Re: SOLR Score Range Changed

2018-02-26 Thread Shawn Heisey
On 2/23/2018 2:28 PM, Hodder, Rick wrote:
> Combining everything into one query is what I'd prefer because as you said, 
> one would think that with everything in the same query, the score would 
> organize everything nicely.

I don't recall writing anything like that.  How did you infer that from
what I wrote?  One thing that you can infer from what I said is that
comparing scores from multiple queries is not going to do what you think
it will do.  Which leads into the next thing I'll quote from your message:

> So the way we had addressed it was running 3 separate SOLR queries and 
> combining them and sorting them by descending score - wasn’t perfect, but it 
> worked, and helped me to reduce the number of results we hand off to a 
> scoring engine that applies 3 algorithms (Monge-Elkan, Jaro-Winkler, and 
> SmithWindowed Affline) to further hone the results - which can take LOTS of 
> time if there are a lot of results, so 

It seems that you didn't finish your sentence, and may not have even
finished the message, as this was the last thing you wrote.
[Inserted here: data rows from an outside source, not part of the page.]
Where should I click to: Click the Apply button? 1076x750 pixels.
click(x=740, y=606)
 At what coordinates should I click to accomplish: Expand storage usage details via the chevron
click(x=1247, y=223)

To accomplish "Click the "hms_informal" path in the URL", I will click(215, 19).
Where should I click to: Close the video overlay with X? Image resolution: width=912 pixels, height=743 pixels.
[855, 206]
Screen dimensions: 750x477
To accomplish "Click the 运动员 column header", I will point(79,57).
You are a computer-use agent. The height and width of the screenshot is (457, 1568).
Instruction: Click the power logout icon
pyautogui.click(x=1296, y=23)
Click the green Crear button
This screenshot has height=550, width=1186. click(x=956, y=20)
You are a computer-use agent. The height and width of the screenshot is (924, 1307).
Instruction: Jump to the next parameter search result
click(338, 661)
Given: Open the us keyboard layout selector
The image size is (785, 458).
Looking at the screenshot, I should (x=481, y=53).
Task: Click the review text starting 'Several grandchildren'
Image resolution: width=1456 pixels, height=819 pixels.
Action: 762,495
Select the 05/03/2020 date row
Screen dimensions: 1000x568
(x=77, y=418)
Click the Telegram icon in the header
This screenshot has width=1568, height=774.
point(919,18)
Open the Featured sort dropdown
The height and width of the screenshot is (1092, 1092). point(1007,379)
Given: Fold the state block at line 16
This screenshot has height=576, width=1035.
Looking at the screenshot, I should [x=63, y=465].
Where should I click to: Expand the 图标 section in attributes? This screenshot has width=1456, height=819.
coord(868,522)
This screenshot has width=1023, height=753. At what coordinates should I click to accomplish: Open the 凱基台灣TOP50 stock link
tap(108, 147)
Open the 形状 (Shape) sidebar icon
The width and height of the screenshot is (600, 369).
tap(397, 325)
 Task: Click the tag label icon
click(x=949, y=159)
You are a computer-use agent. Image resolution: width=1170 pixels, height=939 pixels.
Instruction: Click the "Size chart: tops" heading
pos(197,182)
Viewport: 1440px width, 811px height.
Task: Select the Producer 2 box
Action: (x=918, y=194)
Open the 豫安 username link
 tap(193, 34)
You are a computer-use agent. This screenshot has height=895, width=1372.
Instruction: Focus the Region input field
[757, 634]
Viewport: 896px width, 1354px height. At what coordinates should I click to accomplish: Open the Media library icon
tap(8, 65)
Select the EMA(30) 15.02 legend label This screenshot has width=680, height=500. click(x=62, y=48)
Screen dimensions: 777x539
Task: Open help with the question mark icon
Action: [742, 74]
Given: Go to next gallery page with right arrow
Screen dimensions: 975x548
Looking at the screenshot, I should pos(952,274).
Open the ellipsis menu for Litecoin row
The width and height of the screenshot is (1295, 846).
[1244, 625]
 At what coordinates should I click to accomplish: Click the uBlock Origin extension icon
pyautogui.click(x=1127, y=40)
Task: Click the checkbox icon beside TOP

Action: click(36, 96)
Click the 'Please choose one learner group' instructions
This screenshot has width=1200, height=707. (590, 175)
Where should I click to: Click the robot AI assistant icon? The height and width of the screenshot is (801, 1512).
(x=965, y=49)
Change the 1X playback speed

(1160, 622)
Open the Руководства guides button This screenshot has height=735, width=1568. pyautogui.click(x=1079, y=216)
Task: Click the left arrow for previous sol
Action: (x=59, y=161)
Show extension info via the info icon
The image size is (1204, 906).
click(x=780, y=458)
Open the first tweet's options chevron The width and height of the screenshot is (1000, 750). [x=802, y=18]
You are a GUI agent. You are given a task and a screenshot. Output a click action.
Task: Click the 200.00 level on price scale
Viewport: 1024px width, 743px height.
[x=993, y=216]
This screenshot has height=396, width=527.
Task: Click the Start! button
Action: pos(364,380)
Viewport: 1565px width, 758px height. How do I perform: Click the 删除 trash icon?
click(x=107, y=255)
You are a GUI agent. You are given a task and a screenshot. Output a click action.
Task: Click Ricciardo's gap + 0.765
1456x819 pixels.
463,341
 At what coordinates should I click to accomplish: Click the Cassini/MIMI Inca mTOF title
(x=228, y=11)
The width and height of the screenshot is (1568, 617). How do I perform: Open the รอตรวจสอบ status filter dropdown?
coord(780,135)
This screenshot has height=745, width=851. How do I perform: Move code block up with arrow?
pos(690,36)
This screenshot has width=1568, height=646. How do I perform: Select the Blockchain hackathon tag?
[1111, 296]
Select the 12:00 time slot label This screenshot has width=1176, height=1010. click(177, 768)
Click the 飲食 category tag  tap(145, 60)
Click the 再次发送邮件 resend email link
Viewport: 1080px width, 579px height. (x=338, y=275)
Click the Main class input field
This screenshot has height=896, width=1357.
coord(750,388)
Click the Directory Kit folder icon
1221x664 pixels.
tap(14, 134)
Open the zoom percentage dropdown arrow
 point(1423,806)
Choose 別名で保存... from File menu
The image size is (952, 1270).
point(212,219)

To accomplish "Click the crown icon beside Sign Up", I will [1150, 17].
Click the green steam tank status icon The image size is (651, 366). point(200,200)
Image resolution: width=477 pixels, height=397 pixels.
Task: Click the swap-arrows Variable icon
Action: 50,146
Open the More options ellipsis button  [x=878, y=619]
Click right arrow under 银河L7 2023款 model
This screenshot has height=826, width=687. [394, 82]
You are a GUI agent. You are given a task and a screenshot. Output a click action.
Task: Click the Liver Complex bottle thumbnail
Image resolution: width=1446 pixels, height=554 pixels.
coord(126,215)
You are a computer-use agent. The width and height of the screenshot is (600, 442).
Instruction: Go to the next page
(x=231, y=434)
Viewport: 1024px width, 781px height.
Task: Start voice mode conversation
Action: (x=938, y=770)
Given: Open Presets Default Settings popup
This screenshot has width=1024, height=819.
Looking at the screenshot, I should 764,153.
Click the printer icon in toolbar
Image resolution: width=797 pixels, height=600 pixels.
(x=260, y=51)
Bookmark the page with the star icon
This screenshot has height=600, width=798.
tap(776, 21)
Running three separate queries and then trying to combine them based on
score is not something you should ever attempt, because as I mentioned
before, the absolute score of a document in a result is only meaningful
for that specific query done at that moment.  Even the same query done
later after something has changed might have a very different score range.

Thanks,
Shawn



RE: SOLR Score Range Changed

2018-02-23 Thread Hodder, Rick
Classic Similarity helped, but the ranges of values don’t have a min near 0 
like back in 4's version



Are there other attributes/elements to this factory that could get me back the 
old functionality?

-Original Message-
From: Joël Trigalo [mailto:jtrig...@gmail.com] 
Sent: Friday, February 23, 2018 10:41 AM
To: solr-user@lucene.apache.org
Subject: Re: SOLR Score Range Changed

The difference seems due to the fact that default similarity in solr 7 is
BM25 while it used to be TF-IDF in solr 4. As you realised, BM25 function is 
smoother.
You can configure schema.xml to use ClassicSimilarity, for instance 
https://lucene.apache.org/solr/guide/6_6/major-changes-from-solr-5-to-solr-6.html#default-similarity-changes
https://lucene.apache.org/solr/guide/6_6/field-type-definitions-and-properties.html#FieldTypeDefinitionsandProperties-FieldTypeSimilarity

But as said before, maybe you are using properties that are not guaranteed so 
it would be better to change score function or sorting (rather than coming back 
to ClassicSimilarity)



RE: SOLR Score Range Changed

2018-02-23 Thread Hodder, Rick
Hi Shawn,

Thanks for your help - I'm still finding my way in the weeds of SOLR.

Combining everything into one query is what I'd prefer because as you said, one 
would think that with everything in the same query, the score would organize 
everything nicely.

>>Assuming you're using the default relevancy sort
Yes

>> does the order of your search results change dramatically from one version 
>> to the other?  If it does, is the order generally better from a relevance 
>> standpoint, or generally worse?  If you are specifying an explicit sort, 
>> then the scores will likely be ignored.

Here's what we do - we have a list of policies with names (among other things, 
but I'll just use names for an example.

We search for several business names to see if we have policies in common with 
the names so that we don’t have too much risk with them.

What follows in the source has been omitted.